One of the knocks on Tolkien has been that his world is too neatly divided into good and evil, with the saintly elves, heroic men, doughty dwarves, and innocent hobbits standing their righteous ground against hordes of demonic orcs, trolls, evil or fallen men (who are sometimes coded as racial outsiders as well), and some great Satan. This simplistic moral universe has even been taken as a hallmark of fantasy fiction, by such imminent critics of the genre as Darko Suvin, Fredric Jameson, and Carl Freedman, who favor what they take to the political complexity of science fiction. The “great divide” has been bridged by such fantasists as Ursula K. Le Guin, Samuel R. Delany, and China Miéville, among others, but there remains a sense that Tolkien’s own writings are almost comically reductive with respect to morality.
The Jackson films have only exacerbated this perception by reducing the nuances of the books even further, but a careful reading of Tolkien’s writings reveals a far more subtle and complicated view of the motives and goals of various characters in The Lord of the Rings and other texts. Perhaps even against his own wishes, in what might be considered a sort of political unconscious, Tolkien’s work draws attention to the troubled and troubling political and moral quandaries. Saruman is an exemplary figure in this regard.
The filmmakers’ cartoonishly evil vision of Saruman is unfortunate, as it deprives a fascinating narrative of its complexity, while also being untrue to Tolkien’s own vision.

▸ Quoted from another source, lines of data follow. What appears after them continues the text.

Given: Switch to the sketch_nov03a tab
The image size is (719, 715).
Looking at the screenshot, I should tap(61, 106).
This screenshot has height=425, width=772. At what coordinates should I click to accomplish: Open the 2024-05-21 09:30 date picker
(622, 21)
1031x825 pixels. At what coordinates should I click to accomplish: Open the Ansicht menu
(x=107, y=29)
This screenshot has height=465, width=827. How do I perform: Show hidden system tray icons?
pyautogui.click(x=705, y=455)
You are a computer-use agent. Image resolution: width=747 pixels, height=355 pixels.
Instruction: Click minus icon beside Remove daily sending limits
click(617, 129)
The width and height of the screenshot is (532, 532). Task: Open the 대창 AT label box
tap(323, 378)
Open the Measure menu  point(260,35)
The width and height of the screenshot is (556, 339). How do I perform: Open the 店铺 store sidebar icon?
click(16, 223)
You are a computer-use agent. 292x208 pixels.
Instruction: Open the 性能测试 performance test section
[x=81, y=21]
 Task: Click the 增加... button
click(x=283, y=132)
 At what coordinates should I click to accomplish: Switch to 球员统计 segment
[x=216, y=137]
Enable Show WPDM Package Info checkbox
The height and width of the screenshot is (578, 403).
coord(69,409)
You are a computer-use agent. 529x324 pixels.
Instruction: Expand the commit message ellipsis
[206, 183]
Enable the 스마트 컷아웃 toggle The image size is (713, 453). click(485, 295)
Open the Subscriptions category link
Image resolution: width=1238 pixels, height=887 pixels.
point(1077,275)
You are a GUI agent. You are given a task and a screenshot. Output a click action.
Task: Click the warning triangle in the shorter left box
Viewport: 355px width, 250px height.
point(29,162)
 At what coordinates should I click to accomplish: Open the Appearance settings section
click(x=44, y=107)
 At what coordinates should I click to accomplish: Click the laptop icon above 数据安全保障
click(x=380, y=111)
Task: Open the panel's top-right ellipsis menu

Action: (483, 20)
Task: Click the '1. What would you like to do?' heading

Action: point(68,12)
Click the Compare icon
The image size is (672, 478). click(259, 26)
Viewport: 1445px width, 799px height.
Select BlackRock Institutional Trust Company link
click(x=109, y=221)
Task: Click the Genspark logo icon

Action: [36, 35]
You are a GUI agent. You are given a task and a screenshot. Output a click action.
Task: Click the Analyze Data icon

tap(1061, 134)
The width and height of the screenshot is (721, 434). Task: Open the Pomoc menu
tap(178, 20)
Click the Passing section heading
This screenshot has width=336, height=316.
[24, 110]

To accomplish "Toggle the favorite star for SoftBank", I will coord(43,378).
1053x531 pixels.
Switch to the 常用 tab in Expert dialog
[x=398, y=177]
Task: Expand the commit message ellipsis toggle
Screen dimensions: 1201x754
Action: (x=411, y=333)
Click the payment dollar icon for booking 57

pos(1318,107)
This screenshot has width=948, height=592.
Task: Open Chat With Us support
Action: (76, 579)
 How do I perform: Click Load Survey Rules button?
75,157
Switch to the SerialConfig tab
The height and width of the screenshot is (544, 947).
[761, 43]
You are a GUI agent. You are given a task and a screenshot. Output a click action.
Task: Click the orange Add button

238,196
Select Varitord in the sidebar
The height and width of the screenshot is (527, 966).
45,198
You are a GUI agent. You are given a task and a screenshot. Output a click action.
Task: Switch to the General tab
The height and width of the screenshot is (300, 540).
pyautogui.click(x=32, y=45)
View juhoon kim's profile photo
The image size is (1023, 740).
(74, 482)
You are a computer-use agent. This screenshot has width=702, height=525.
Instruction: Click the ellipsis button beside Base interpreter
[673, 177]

I have to disagree fairly strongly. I didn’t get cartoon evil Saruman from the Hobbit movies, still less so with the readdition of the fight in Dol Guldur. He starts off as a slightly stuffy wizard who, may I remind you, is agreeing with Elrond, who is one of the wisest characters in the films. We see nothing of him through Desolation and then when he turns up again, he doesn’t actually start to crack until the moment that Sauron turns up in person with all nine of his wraiths. Christopher Lee’s acting in that scene was flawless. You could see the terror on his face that is the entire reason that Saruman turned in the end. He was terrified, plain and simple, and when you look at Christopher Lee’s Saruman in BotFA, you can almost see the exact moment when that change of heart happens. For me, “Leave Sauron to me,” is the lead-in to what was presumably a showdown between Saruman and Sauron that did not end well for Saruman as he was. I kind of read that as the end of Saruman the White and the beginning of Saruman, lackey to Sauron. I didn’t read Saruman as inherently evil, ever, not even in the cinematic version of Lord of the Rings. I read him as frightened to the point of making very, very poor decisions and ultimately falling to evil because of fear. That may just be my interpretation but I think Saruman’s facial expressions and body language throughout gave the lie to the idea that he was evil to start with. There’s one scene, particularly, in Fellowship, where you see Saruman sitting at the top of his tower, kind of curled up in a chair with his robes gathered around him. He’s not sitting there gloating. His hair’s a mess, his robes are bunched like he’s been trying to pull them up around himself for warmth or just for comfort, and it didn’t read “powerful evil wizard.” It read, “scared wizard doing something he doesn’t really want to do but can’t see an alternative to.”
TL;DR: I think Saruman is fairly clearly shown as not being 100% evil, but that may just be my reading.